VENEZIA – Il Goldoni della commedia dell’arte prima del nuovo teatro riformato, il Goldoni meno conosciuto, riemerge da un manoscritto inedito della commedia: "Il cavaliere e la dama". L'opera è stata ritrovata da Riccardo Drusi (Università Ca’ Foscari) presso la SächsischeLandesbibliothek di Dresda. Si tratta di un manoscritto settecentesco in una redazione diversa da quella stampata e che rispecchia, con ogni probabilità la forma più vicina al testo inizialmente concepito per la rappresentazione.“Se infatti nelle edizioni a stampa – ci spiega Riccardo Drusi, docente di Letteratura italiana presso il Dipartimento di Studi Umanistici - l'autore si premura di dichiarare che, rispetto all'originale portato in scena nel 1749, ha proceduto alla sostituzione delle maschere dialettali con altrettanti personaggi che parlano in lingua, la redazione di Dresda vede invece agire Pantalone, Arlecchino, Brighella, ciascuno nell'idioma che gli è più tipico. Insomma, già per queste varianti, il manoscritto appare come un tassello molto importante per ricostruire quelle fasi più remote della scrittura goldoniana che l'autore stesso efficacemente occultò in nome della sua 'riforma' teatrale”.

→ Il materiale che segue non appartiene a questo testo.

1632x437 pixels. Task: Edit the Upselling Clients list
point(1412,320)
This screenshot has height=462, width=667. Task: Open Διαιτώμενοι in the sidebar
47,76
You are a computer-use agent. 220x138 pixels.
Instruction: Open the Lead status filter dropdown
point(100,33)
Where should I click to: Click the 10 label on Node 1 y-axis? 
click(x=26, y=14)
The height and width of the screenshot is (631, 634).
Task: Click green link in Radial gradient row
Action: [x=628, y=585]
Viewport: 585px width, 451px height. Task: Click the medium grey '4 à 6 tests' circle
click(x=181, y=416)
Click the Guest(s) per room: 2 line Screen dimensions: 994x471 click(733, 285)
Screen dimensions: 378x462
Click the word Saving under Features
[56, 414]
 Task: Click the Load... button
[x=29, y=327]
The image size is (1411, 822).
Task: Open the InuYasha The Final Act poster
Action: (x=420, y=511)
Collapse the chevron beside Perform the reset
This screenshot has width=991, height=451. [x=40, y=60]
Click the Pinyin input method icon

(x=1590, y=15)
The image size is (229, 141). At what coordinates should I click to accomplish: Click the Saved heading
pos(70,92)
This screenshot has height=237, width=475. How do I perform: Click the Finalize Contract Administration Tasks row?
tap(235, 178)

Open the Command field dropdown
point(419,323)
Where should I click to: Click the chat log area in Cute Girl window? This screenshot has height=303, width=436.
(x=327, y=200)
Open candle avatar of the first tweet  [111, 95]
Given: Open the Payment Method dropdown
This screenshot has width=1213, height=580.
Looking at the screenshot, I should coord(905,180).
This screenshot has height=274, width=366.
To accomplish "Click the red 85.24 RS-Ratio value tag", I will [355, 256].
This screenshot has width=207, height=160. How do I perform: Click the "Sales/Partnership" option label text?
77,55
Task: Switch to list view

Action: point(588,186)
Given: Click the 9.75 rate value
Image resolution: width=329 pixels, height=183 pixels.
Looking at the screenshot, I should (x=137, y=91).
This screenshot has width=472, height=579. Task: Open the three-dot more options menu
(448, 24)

La riforma del genere teatrale della commedia da parte di Carlo Goldoni consistette principalmente, nella stesura per intero dei dialoghi e nella abolizione delle maschere. A tali convinzioni Goldoni approdò tuttavia progressivamente, e dopo aver almeno in parte condiviso le precedenti esperienze di scrittura per le compagnie professioniste. “Era questo un passato imbarazzante – continua Drusi - perché incompatibile con la nuova linea di Teatro riformato, e che Goldoni cercò in ogni modo di cancellare: quando si trattò di dare alle stampe le proprie opere, le commedie scritte secondo i vecchi criteri vennero da lui sottoposte a una sostanziale rielaborazione. Per questo motivo, della stagione più remota del Goldoni autore, quella in cui egli ancora scriveva abbozzi di scene affidati all’inventiva attoriale e le maschere predominavano, pareva perduta qualsiasi testimonianza. Ciò almeno fino a oggi”. Fino a che la SächsischeLandesbibliothek di Dresda e lo spirito di ricerca di Riccardo Drusi non ci hanno restituito un Goldoni che noi ancora non leggevamo, più genuino e scenico, un Goldoni più vicino a quello che effettivamente veniva rappresentato negli anni ’40 del Settecento.
Ma perché Dresda? Il fatto che il manoscritto fosse lì, testimonia i rapporti con il coevo teatro del principato di Sassonia e la sensibilità dei reali di Sassonia per la scena teatrale veneziana. Le compagnie dell’epoca partivano in tour nelle capitali europee, tra cui Dresda era luogo privilegiato, e si portavano dietro il manoscritto.
"Il cavaliere e la dama" è una tappa fondamentale nel cammino di Goldoni verso la riforma. Il manoscritto ritrovato, che è inedito, non è firmato ed è datato 1752, vede ancora l’intervento di Pantalone, Arlecchino, Brighella, parlanti ciascuno nell’idioma che gli è più tipico, mentre le edizioni seguenti offrono personaggi alternativi e dalla lingua più scialbamente letteraria. Non mancano, sempre nel manoscritto di Dresda, situazioni riassunte a grandi linee e non scandite in dialoghi, in attesa di essere tradotte scenicamente dagli attori stessi. Insomma, un documento importante per conoscere il Goldoni anteriore alla riforma, e che Riccardo Drusi intende continuare a studiare, anche in vista di una edizione critica.